Since $I_0 = \frac{2}{3}$, $I_1 = \dfrac{2}{5} \times \frac{2}{3} = \frac{4}{15}$.
So, $I_1 = \frac{4}{15}$.

Next, let's find $I_2$ using $I_1$:
For $n=2$: $I_2 = \dfrac {2 \times 2}{2 \times 2 + 3} I_{2-1} = \dfrac{4}{4+3} I_1 = \dfrac{4}{7} I_1$.
Since $I_1 = \frac{4}{15}$, $I_2 = \dfrac{4}{7} \times \frac{4}{15} = \frac{16}{105}$.
So, $I_2 = \frac{16}{105}$.

Finally, we put all the pieces together:
Our original integral was $I_2 + 3I_1 + 2I_0$.
Substitute the values we found:
$= \frac{16}{105} + 3\left(\frac{4}{15}\right) + 2\left(\frac{2}{3}\right)$
$= \frac{16}{105} + \frac{12}{15} + \frac{4}{3}$

To add these fractions, we need a common denominator.
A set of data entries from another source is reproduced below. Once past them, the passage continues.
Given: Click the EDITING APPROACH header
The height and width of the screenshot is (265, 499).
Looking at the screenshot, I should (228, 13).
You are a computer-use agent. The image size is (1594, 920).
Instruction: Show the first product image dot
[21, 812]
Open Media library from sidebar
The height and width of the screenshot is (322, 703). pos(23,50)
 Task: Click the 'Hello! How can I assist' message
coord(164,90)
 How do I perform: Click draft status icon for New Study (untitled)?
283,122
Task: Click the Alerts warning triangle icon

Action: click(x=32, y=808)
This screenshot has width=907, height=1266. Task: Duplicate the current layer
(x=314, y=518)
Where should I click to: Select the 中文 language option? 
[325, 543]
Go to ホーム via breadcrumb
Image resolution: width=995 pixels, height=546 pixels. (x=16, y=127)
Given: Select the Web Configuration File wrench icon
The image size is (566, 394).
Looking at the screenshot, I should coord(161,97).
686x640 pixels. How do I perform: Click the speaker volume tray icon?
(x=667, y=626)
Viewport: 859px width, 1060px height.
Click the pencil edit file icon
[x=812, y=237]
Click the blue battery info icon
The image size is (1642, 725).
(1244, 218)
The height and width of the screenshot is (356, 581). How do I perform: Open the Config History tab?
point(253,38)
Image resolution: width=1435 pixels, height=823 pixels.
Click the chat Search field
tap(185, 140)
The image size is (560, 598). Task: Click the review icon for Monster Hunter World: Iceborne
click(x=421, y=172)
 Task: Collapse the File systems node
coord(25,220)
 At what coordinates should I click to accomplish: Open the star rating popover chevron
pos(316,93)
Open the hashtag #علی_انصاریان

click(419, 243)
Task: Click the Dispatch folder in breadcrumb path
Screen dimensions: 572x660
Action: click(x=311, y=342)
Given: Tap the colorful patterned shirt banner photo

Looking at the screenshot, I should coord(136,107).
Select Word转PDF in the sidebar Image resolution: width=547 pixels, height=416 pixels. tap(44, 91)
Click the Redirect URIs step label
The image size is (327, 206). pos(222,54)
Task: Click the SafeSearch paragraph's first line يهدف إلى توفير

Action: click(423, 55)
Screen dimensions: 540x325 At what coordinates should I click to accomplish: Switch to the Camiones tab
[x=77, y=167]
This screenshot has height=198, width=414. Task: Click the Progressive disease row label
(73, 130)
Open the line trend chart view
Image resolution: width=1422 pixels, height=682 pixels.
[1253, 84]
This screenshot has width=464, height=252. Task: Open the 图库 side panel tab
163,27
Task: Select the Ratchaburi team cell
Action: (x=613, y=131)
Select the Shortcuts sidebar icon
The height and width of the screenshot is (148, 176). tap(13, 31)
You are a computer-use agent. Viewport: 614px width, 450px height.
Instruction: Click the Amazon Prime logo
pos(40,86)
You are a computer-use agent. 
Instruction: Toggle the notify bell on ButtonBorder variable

The smallest number that 105, 15, and 3 all divide into is 105.
(Since $15 \times 7 = 105$ and $3 \times 35 = 105$).
So, let's convert the fractions:
$\frac{12}{15} = \frac{12 \times 7}{15 \times 7} = \frac{84}{105}$
$\frac{4}{3} = \frac{4 \times 35}{3 \times 35} = \frac{140}{105}$

Now, add them up:
$= \frac{16}{105} + \frac{84}{105} + \frac{140}{105}$
$= \frac{16 + 84 + 140}{105}$
$= \frac{100 + 140}{105}$
$= \frac{240}{105}$

Last step, simplify the fraction! Both 240 and 105 can be divided by 5:
$240 \div 5 = 48$
$105 \div 5 = 21$
So we have $\frac{48}{21}$.
Both 48 and 21 can be divided by 3:
$48 \div 3 = 16$
$21 \div 3 = 7$
So the final answer is $\frac{16}{7}$.